The time to start preparing for that explosion is now.

Hot Disks

  • Storefronts A Go-Go:Nontechies can now easily create and manage customized electronic storefronts through their Web browser, thanks to Miva Corp.'s Miva Merchant electronic storefront system (http://www.miva.com). Miva Merchant integrates product maintenance, category management, shopping basket, order and credit card processing, and the ability to create and maintain single or multiple online stores, among other functions. In addition, the system ships with open source code, giving advanced developers the ability to manipulate the underlying, XML-based scripting language, Miva Script, to create highly customized commerce sites. The $495 system must be installed on a Unix or Windows Web server along with the Miva Engine.
  • Get On Target:SmartAge Media Buyer (http://www.smartage.com) is a service that allows small and growing businesses to place low-cost, targeted banner ads on Web sites that are part of the InfoAds, Excite, Talk City and SmartClicks networks. For as little as $100 (depending on the number of ad views you want), you can get your campaign up and running, then track your results using Media Buyer's daily, weekly, monthly and quarterly reports.

Friend Or Foe?

Has your Web site been an asset to your business? According to IBM's Small & Medium Business Internet Survey of small and midsized businesses, conducted in 1994 and 1999, it probably has. The survey found that 93 percent of small-business executives regarded the Web as an asset this year, compared with 74 percent in 1994. In addition, the survey found that the number of executives who described the cost of Internet access as excessive is substantially lower now than it was five years ago.

Busted!

Reducing credit card fraud can save your company thousands of dollars. Here's a list of eight sure-fire strategies any entrepreneur can use to reduce credit card fraud, according to Audri G. Lanford, an Internet scams expert and co-editor of the newsletter Internet ScamBusters (http://www.scambusters.org):

1. Take extra steps to validate each order. Don't accept orders unless complete information is provided, including the full address and phone number.
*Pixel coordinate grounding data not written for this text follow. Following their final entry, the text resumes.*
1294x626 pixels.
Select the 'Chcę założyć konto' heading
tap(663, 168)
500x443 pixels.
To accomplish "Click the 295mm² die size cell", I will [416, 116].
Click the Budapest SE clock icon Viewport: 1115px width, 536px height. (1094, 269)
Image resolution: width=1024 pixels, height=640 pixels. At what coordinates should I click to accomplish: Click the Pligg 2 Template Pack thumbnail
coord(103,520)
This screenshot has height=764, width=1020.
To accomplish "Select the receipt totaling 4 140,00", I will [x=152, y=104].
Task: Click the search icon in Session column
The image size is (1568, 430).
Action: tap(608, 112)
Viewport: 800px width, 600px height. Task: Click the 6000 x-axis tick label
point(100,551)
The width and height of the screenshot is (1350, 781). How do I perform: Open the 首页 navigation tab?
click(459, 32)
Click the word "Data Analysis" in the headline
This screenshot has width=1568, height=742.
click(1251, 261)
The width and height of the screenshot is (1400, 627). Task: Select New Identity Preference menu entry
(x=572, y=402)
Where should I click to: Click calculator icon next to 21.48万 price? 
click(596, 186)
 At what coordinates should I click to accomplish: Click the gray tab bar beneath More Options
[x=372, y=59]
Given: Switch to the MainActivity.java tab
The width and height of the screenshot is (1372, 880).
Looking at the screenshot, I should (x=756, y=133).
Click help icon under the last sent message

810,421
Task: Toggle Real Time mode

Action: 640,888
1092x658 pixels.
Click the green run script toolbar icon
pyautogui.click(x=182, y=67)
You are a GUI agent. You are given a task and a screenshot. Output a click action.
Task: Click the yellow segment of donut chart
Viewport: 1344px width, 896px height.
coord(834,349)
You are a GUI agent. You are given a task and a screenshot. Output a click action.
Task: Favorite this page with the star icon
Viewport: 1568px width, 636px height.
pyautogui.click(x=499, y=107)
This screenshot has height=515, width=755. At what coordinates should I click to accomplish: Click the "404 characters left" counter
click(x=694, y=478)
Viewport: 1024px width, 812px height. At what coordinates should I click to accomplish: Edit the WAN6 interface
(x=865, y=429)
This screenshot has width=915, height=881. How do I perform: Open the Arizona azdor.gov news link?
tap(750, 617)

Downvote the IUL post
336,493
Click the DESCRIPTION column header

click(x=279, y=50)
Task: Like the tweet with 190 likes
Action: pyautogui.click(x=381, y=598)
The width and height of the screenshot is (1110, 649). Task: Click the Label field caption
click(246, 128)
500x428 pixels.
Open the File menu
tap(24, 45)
2. Be wary of orders with different "bill to" and "ship to" addresses. Require anyone who uses a different "ship to" address to send you a fax with their signature and credit card number authorizing the transaction.

3. Be especially careful with orders that come from free e-mail services, such as hotmail.com, juno.com and usa.net. There's a much higher incidence of fraud from these services because it's easy for a scamster to open a free, anonymous e-mail account in another person's name and then send you an order using a fake e-mail account and a fraudulent credit card number.

4. Beware of orders that are larger than your typical order amount and orders requesting next-day delivery. Of course, some people have reasons for placing large orders or using next-day service--but you should still be cautious. Crooks don't care what it costs since they aren't planning to pay for it anyway.

5. Examine international orders carefully. Do everything you can to validate the order before you ship your product to a different country.

6. If you're suspicious, pick up the phone. First, obtain the phone number that's listed with the billing address of the cardholder. Then call the cardholder so you can determine whether he or she placed the order.

7. Use software or services to fight credit card fraud.

8. If you have the misfortune of being scammed by a credit card thief, contact your merchant processor immediately.

Melissa Campanelli is a technology writer in Brooklyn, New York, who has covered technology for Mobile Computing & Communications and Sales & Marketing Management magazines. You can reach her at mcampanelli@earthlink.net.

Web Site

http://www.website101.com

By Robert McGarvey

Still stymied about the how-to of creating your own Web site? Or stuck with a site you know doesn't adequately reflect your business but aren't sure how to buff it into perfection? Visit WebSite101, a free resource that gathers together a plethora of useful links for builders, plus a grab bag of spiffy tools, including a free banner-ad generator and a free small-business e-commerce tutorial that's delivered by e-mail.